Both Park and Pomfret say they recommend limiting these procedures to patients who really have no other alternative — who most likely face death if they wait for cadaveric organs. And, both say it is essential that centers offering these procedures devote significant resources to ensuring that the donors are not coerced into offering the donation and that they fully understand the risks. (See "Living donors require adequate protection," in this issue.)
Given that 10%-20% of patients seeking lung transplants die on the waiting list and that lungs can be harvested from only 10%-15% of cadaveric organ donors, Park feels that the procedures have a place.

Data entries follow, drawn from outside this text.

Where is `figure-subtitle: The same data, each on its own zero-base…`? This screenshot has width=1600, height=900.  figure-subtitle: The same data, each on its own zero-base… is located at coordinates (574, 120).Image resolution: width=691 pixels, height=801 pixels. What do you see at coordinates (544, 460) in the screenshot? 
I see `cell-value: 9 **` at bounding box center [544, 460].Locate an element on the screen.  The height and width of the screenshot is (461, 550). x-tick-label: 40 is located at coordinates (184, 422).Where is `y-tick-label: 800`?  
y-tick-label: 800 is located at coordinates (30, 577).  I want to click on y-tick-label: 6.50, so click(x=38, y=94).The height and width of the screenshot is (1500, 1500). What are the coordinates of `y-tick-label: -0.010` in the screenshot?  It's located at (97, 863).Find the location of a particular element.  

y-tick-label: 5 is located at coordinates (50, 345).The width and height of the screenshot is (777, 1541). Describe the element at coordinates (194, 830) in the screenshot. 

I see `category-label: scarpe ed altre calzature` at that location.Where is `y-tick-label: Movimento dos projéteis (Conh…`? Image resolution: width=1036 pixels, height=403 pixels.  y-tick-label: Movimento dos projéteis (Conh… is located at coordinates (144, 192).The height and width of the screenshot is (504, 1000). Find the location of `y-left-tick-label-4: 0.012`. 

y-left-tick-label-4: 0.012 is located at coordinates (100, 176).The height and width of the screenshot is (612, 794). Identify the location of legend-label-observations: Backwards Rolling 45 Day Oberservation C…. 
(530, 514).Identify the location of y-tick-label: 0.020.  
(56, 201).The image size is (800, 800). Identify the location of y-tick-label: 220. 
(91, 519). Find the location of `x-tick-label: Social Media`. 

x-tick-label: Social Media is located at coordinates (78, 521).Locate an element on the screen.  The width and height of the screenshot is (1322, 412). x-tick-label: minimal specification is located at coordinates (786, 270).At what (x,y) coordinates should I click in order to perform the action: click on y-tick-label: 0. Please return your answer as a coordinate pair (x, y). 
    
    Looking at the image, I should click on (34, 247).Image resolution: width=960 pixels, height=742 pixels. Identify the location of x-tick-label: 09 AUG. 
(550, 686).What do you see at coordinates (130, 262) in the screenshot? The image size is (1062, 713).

"I would not say that this is something that should be recommended as being an alternative to seeking cadaveric lung donation," Park says. "But, given that the availability of organs is so low, and the death rate on the waiting list is so high, I think it should be done in limited situations, and, possibly, expanded as we learn more."
References
1. Cronin DC II, Millis JM, Spiegler M. Transplantation of liver grafts from living donors into adults — too much, too soon. N Engl J Med 2001; 344(21):1,633-1,637.
2. Battafarano RJ, Anderson RC, Meyers BF, et al. Perioperative complications after living donor lobectomy. J Thorac Cardiovasc Surg 2000; 120:909-915.
Sources
• Soon Park, MD, University of Minnesota, Department of Surgery, MMC207, 420 Delaware St. S.E., Minneapolis, MN 55455.
• Elizabeth Pomfret, MD, Lahey Clinic, 41 Mall Road, Burlington, MA 01805.